[Work instruction]: Write out exactly the lines running from the one with "This screenshot has width=402, height=715." to the last line of the entries, keeping both the first and the last.

[Entries supplied]:
- - - -

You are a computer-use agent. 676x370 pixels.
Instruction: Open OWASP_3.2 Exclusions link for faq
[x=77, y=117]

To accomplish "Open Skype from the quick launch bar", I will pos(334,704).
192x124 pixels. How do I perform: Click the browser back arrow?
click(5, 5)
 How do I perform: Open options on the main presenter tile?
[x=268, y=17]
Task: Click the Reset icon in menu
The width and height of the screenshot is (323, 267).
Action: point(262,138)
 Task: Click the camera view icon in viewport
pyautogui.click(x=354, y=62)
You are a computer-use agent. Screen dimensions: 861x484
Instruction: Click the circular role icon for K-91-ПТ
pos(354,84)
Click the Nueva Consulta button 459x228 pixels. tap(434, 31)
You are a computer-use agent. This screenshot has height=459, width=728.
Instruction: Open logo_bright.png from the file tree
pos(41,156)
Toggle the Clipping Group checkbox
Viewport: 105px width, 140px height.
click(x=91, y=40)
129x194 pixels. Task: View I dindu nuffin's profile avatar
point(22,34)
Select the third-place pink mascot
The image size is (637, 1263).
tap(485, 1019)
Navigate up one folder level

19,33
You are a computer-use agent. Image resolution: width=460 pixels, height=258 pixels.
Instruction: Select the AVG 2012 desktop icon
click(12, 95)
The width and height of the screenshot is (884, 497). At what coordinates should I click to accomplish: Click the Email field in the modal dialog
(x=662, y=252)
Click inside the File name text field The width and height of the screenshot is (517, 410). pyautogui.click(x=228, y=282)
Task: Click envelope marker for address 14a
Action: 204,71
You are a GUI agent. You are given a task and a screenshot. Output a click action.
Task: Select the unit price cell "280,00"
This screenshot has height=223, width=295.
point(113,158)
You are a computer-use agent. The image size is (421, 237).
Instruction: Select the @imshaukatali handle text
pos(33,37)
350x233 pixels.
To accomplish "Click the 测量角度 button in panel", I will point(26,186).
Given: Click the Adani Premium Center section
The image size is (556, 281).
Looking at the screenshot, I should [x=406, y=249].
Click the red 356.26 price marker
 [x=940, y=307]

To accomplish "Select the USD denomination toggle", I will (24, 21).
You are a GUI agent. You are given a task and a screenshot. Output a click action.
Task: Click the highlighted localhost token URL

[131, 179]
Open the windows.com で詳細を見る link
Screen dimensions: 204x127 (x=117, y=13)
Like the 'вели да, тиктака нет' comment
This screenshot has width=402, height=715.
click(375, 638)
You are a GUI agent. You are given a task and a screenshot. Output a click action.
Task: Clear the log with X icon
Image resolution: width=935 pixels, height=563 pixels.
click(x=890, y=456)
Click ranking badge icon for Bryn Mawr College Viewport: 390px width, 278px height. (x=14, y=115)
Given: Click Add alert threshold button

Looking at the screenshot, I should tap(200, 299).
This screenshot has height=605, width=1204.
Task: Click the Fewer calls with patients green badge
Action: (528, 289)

- - - -

[Response]:
This screenshot has width=402, height=715.
click(375, 638)
You are a GUI agent. You are given a task and a screenshot. Output a click action.
Task: Clear the log with X icon
Image resolution: width=935 pixels, height=563 pixels.
click(x=890, y=456)
Click ranking badge icon for Bryn Mawr College Viewport: 390px width, 278px height. (x=14, y=115)
Given: Click Add alert threshold button

Looking at the screenshot, I should tap(200, 299).
This screenshot has height=605, width=1204.
Task: Click the Fewer calls with patients green badge
Action: (528, 289)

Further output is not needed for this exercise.